EXERCISE: An exact reproduction of all the entries is what the answer must contain.

INFORMATION PROVIDED:
----------
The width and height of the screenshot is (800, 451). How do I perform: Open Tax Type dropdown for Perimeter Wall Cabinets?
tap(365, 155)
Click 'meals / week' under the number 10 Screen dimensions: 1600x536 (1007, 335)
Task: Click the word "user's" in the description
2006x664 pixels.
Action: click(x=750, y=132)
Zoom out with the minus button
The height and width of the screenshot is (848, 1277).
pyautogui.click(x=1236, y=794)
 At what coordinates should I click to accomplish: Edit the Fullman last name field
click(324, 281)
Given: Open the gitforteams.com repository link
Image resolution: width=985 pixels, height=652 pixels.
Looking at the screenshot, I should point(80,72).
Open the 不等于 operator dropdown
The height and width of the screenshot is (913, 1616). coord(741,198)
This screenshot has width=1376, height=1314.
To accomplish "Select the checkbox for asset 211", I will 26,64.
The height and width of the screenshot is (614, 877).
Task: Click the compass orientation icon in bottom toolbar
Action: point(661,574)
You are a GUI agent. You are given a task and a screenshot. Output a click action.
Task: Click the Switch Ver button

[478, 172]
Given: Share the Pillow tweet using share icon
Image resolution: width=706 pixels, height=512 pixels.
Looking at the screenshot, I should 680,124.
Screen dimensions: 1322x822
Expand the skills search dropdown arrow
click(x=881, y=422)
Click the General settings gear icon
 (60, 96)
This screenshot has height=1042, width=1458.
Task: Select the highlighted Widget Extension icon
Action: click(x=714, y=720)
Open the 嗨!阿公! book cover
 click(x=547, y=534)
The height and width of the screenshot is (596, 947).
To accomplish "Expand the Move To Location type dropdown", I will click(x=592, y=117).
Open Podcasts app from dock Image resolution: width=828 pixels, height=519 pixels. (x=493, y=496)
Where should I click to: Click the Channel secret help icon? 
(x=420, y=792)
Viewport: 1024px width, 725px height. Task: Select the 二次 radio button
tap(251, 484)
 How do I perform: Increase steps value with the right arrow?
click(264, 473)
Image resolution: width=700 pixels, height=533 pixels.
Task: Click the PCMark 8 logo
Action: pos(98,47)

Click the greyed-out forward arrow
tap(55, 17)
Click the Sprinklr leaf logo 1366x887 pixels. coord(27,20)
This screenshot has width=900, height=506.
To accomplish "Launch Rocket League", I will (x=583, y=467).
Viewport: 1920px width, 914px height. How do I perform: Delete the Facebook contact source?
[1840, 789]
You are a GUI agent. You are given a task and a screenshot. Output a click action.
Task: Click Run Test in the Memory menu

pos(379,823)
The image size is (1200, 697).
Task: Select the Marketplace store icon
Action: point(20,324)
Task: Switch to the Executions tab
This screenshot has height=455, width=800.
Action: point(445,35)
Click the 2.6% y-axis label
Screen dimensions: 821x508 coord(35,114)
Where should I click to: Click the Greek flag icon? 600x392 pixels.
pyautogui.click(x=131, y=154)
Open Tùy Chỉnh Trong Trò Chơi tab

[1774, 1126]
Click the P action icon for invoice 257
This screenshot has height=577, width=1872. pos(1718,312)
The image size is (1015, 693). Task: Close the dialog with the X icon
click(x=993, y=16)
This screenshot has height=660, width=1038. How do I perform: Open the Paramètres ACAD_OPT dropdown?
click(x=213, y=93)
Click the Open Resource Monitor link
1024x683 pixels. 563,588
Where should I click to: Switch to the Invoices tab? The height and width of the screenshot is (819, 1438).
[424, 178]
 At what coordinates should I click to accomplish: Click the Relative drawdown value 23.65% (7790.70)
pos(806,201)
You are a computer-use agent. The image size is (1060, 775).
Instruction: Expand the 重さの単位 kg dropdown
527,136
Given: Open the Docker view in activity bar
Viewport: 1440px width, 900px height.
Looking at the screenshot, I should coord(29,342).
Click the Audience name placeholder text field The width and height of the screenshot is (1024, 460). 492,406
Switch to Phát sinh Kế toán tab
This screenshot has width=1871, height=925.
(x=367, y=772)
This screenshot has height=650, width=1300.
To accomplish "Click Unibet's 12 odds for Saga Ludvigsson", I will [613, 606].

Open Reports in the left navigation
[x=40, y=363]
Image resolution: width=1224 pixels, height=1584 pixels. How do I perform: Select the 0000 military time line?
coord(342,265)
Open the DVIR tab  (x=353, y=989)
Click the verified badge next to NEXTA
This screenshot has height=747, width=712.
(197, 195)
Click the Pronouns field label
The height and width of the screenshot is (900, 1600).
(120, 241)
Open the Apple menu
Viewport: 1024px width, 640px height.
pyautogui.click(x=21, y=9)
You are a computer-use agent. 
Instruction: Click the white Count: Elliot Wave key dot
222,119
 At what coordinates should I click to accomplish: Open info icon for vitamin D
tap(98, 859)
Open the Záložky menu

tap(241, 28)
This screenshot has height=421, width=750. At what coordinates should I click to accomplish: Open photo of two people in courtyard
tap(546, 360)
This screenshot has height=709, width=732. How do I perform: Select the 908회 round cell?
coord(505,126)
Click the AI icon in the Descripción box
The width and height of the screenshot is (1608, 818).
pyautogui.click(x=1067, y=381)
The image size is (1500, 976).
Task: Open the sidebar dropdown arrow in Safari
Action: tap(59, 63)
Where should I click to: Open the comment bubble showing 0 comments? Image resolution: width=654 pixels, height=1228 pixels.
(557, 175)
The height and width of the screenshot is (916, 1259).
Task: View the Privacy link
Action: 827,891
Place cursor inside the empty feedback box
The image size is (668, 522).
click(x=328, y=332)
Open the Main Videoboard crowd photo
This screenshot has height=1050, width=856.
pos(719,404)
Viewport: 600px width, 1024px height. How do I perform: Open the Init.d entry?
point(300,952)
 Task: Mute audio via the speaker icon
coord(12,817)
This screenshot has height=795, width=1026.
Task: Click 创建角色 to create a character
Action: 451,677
----------
REPLY TO THE EXERCISE:
The width and height of the screenshot is (800, 451). How do I perform: Open Tax Type dropdown for Perimeter Wall Cabinets?
tap(365, 155)
Click 'meals / week' under the number 10 Screen dimensions: 1600x536 (1007, 335)
Task: Click the word "user's" in the description
2006x664 pixels.
Action: click(x=750, y=132)
Zoom out with the minus button
The height and width of the screenshot is (848, 1277).
pyautogui.click(x=1236, y=794)
 At what coordinates should I click to accomplish: Edit the Fullman last name field
click(324, 281)
Given: Open the gitforteams.com repository link
Image resolution: width=985 pixels, height=652 pixels.
Looking at the screenshot, I should point(80,72).
Open the 不等于 operator dropdown
The height and width of the screenshot is (913, 1616). coord(741,198)
This screenshot has width=1376, height=1314.
To accomplish "Select the checkbox for asset 211", I will 26,64.
The height and width of the screenshot is (614, 877).
Task: Click the compass orientation icon in bottom toolbar
Action: point(661,574)
You are a GUI agent. You are given a task and a screenshot. Output a click action.
Task: Click the Switch Ver button

[478, 172]
Given: Share the Pillow tweet using share icon
Image resolution: width=706 pixels, height=512 pixels.
Looking at the screenshot, I should 680,124.
Screen dimensions: 1322x822
Expand the skills search dropdown arrow
click(x=881, y=422)
Click the General settings gear icon
 (60, 96)
This screenshot has height=1042, width=1458.
Task: Select the highlighted Widget Extension icon
Action: click(x=714, y=720)
Open the 嗨!阿公! book cover
 click(x=547, y=534)
The height and width of the screenshot is (596, 947).
To accomplish "Expand the Move To Location type dropdown", I will click(x=592, y=117).
Open Podcasts app from dock Image resolution: width=828 pixels, height=519 pixels. (x=493, y=496)
Where should I click to: Click the Channel secret help icon? 
(x=420, y=792)
Viewport: 1024px width, 725px height. Task: Select the 二次 radio button
tap(251, 484)
 How do I perform: Increase steps value with the right arrow?
click(264, 473)
Image resolution: width=700 pixels, height=533 pixels.
Task: Click the PCMark 8 logo
Action: pos(98,47)

Click the greyed-out forward arrow
tap(55, 17)
Click the Sprinklr leaf logo 1366x887 pixels. coord(27,20)
This screenshot has width=900, height=506.
To accomplish "Launch Rocket League", I will (x=583, y=467).
Viewport: 1920px width, 914px height. How do I perform: Delete the Facebook contact source?
[1840, 789]
You are a GUI agent. You are given a task and a screenshot. Output a click action.
Task: Click Run Test in the Memory menu

pos(379,823)
The image size is (1200, 697).
Task: Select the Marketplace store icon
Action: point(20,324)
Task: Switch to the Executions tab
This screenshot has height=455, width=800.
Action: point(445,35)
Click the 2.6% y-axis label
Screen dimensions: 821x508 coord(35,114)
Where should I click to: Click the Greek flag icon? 600x392 pixels.
pyautogui.click(x=131, y=154)
Open Tùy Chỉnh Trong Trò Chơi tab

[1774, 1126]
Click the P action icon for invoice 257
This screenshot has height=577, width=1872. pos(1718,312)
The image size is (1015, 693). Task: Close the dialog with the X icon
click(x=993, y=16)
This screenshot has height=660, width=1038. How do I perform: Open the Paramètres ACAD_OPT dropdown?
click(x=213, y=93)
Click the Open Resource Monitor link
1024x683 pixels. 563,588
Where should I click to: Switch to the Invoices tab? The height and width of the screenshot is (819, 1438).
[424, 178]
 At what coordinates should I click to accomplish: Click the Relative drawdown value 23.65% (7790.70)
pos(806,201)
You are a computer-use agent. The image size is (1060, 775).
Instruction: Expand the 重さの単位 kg dropdown
527,136
Given: Open the Docker view in activity bar
Viewport: 1440px width, 900px height.
Looking at the screenshot, I should coord(29,342).
Click the Audience name placeholder text field The width and height of the screenshot is (1024, 460). 492,406
Switch to Phát sinh Kế toán tab
This screenshot has width=1871, height=925.
(x=367, y=772)
This screenshot has height=650, width=1300.
To accomplish "Click Unibet's 12 odds for Saga Ludvigsson", I will [613, 606].

Open Reports in the left navigation
[x=40, y=363]
Image resolution: width=1224 pixels, height=1584 pixels. How do I perform: Select the 0000 military time line?
coord(342,265)
Open the DVIR tab  (x=353, y=989)
Click the verified badge next to NEXTA
This screenshot has height=747, width=712.
(197, 195)
Click the Pronouns field label
The height and width of the screenshot is (900, 1600).
(120, 241)
Open the Apple menu
Viewport: 1024px width, 640px height.
pyautogui.click(x=21, y=9)
You are a computer-use agent. 
Instruction: Click the white Count: Elliot Wave key dot
222,119
 At what coordinates should I click to accomplish: Open info icon for vitamin D
tap(98, 859)
Open the Záložky menu

tap(241, 28)
This screenshot has height=421, width=750. At what coordinates should I click to accomplish: Open photo of two people in courtyard
tap(546, 360)
This screenshot has height=709, width=732. How do I perform: Select the 908회 round cell?
coord(505,126)
Click the AI icon in the Descripción box
The width and height of the screenshot is (1608, 818).
pyautogui.click(x=1067, y=381)
The image size is (1500, 976).
Task: Open the sidebar dropdown arrow in Safari
Action: tap(59, 63)
Where should I click to: Open the comment bubble showing 0 comments? Image resolution: width=654 pixels, height=1228 pixels.
(557, 175)
The height and width of the screenshot is (916, 1259).
Task: View the Privacy link
Action: 827,891
Place cursor inside the empty feedback box
The image size is (668, 522).
click(x=328, y=332)
Open the Main Videoboard crowd photo
This screenshot has height=1050, width=856.
pos(719,404)
Viewport: 600px width, 1024px height. How do I perform: Open the Init.d entry?
point(300,952)
 Task: Mute audio via the speaker icon
coord(12,817)
This screenshot has height=795, width=1026.
Task: Click 创建角色 to create a character
Action: 451,677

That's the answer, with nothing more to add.